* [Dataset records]
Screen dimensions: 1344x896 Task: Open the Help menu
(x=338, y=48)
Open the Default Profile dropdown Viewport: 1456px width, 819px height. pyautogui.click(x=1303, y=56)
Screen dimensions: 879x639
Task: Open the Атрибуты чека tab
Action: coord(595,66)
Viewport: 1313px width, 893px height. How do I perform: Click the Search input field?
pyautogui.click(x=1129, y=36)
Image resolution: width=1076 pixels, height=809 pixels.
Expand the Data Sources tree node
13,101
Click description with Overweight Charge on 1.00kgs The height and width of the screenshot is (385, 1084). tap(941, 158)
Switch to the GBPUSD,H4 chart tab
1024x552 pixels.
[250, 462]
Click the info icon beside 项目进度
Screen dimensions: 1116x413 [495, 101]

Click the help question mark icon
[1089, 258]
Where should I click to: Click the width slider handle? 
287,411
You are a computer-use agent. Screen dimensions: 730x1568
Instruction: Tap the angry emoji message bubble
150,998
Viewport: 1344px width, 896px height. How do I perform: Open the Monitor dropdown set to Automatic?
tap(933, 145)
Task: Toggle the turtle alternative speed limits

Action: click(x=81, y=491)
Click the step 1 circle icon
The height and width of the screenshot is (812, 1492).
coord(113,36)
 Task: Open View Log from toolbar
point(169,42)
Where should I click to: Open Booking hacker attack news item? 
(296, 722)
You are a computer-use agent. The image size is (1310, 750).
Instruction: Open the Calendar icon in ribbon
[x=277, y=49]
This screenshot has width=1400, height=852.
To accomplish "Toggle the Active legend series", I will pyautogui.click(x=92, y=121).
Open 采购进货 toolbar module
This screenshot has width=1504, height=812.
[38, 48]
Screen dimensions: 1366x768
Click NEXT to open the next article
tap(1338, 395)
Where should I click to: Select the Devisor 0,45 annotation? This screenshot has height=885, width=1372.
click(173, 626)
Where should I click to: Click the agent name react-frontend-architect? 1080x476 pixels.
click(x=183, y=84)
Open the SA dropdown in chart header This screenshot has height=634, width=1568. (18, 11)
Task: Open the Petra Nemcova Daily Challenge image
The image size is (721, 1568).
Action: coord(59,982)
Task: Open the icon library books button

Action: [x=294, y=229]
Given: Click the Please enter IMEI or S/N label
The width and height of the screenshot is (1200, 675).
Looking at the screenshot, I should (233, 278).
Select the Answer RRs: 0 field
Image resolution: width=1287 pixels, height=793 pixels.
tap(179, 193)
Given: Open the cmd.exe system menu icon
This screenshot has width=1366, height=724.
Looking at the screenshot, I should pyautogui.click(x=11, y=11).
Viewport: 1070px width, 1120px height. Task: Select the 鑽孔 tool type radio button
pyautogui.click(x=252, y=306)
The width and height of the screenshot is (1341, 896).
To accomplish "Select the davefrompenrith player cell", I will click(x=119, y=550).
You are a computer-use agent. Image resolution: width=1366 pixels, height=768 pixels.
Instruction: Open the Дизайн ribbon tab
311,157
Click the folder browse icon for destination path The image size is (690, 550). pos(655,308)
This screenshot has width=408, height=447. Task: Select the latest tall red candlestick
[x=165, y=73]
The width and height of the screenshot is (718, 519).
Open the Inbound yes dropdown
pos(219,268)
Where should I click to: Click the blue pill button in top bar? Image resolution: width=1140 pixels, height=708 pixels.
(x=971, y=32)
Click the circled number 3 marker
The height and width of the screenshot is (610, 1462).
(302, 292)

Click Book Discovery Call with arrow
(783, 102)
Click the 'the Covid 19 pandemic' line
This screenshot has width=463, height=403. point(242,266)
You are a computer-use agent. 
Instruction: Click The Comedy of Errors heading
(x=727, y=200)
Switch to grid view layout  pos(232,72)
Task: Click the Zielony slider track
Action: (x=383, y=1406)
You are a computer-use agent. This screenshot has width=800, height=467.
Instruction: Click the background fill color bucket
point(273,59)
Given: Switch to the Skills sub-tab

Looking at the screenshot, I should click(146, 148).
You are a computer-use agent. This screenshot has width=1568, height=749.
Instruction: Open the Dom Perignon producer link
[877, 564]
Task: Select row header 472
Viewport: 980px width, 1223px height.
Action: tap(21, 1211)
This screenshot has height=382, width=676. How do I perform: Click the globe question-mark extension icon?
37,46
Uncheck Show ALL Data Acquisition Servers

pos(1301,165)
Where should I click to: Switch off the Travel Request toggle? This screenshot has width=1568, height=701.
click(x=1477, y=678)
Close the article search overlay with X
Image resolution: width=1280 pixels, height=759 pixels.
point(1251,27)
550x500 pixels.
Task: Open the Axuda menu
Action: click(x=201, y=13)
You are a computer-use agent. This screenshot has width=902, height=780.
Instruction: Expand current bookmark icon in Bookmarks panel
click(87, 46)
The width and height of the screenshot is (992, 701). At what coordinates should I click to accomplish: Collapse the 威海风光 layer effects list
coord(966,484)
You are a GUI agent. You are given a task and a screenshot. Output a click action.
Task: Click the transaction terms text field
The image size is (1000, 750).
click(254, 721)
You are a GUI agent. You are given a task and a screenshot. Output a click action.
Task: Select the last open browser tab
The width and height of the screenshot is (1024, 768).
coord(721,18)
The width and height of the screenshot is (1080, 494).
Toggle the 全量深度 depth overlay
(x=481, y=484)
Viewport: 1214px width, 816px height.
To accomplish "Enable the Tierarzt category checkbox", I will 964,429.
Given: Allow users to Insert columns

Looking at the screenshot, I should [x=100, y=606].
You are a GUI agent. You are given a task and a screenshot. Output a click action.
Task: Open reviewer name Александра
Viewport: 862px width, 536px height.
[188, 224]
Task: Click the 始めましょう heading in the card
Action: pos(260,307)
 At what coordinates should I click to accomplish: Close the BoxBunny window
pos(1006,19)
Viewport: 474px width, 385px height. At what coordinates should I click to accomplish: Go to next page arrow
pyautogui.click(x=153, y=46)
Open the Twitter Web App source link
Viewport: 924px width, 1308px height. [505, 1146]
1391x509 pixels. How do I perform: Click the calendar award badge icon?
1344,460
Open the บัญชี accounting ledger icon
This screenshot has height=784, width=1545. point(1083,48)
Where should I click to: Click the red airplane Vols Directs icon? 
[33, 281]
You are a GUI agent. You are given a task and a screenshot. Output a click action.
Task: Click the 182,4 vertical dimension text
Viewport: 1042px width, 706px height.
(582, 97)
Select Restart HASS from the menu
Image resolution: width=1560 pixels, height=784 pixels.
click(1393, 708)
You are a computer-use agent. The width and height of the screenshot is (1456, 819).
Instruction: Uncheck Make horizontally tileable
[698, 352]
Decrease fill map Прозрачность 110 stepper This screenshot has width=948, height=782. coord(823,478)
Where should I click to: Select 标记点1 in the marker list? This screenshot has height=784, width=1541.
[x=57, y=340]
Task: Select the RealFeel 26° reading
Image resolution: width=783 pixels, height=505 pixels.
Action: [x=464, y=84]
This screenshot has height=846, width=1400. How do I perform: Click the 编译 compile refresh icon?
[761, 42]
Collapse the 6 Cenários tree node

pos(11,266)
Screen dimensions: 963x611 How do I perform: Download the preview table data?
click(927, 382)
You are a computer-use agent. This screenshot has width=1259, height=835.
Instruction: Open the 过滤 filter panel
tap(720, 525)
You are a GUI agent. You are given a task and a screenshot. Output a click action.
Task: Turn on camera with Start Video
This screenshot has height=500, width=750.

* [Short task] Reproduce the listing verbatim, covering everything from the line containing "has width=800, height=467." down to the line containing "pos(1006,19)", with both of those lines included.

* [Full solution]
You are a computer-use agent. This screenshot has width=800, height=467.
Instruction: Click the background fill color bucket
point(273,59)
Given: Switch to the Skills sub-tab

Looking at the screenshot, I should click(146, 148).
You are a computer-use agent. This screenshot has width=1568, height=749.
Instruction: Open the Dom Perignon producer link
[877, 564]
Task: Select row header 472
Viewport: 980px width, 1223px height.
Action: tap(21, 1211)
This screenshot has height=382, width=676. How do I perform: Click the globe question-mark extension icon?
37,46
Uncheck Show ALL Data Acquisition Servers

pos(1301,165)
Where should I click to: Switch off the Travel Request toggle? This screenshot has width=1568, height=701.
click(x=1477, y=678)
Close the article search overlay with X
Image resolution: width=1280 pixels, height=759 pixels.
point(1251,27)
550x500 pixels.
Task: Open the Axuda menu
Action: click(x=201, y=13)
You are a computer-use agent. This screenshot has width=902, height=780.
Instruction: Expand current bookmark icon in Bookmarks panel
click(87, 46)
The width and height of the screenshot is (992, 701). At what coordinates should I click to accomplish: Collapse the 威海风光 layer effects list
coord(966,484)
You are a GUI agent. You are given a task and a screenshot. Output a click action.
Task: Click the transaction terms text field
The image size is (1000, 750).
click(254, 721)
You are a GUI agent. You are given a task and a screenshot. Output a click action.
Task: Select the last open browser tab
The width and height of the screenshot is (1024, 768).
coord(721,18)
The width and height of the screenshot is (1080, 494).
Toggle the 全量深度 depth overlay
(x=481, y=484)
Viewport: 1214px width, 816px height.
To accomplish "Enable the Tierarzt category checkbox", I will 964,429.
Given: Allow users to Insert columns

Looking at the screenshot, I should [x=100, y=606].
You are a GUI agent. You are given a task and a screenshot. Output a click action.
Task: Open reviewer name Александра
Viewport: 862px width, 536px height.
[188, 224]
Task: Click the 始めましょう heading in the card
Action: pos(260,307)
 At what coordinates should I click to accomplish: Close the BoxBunny window
pos(1006,19)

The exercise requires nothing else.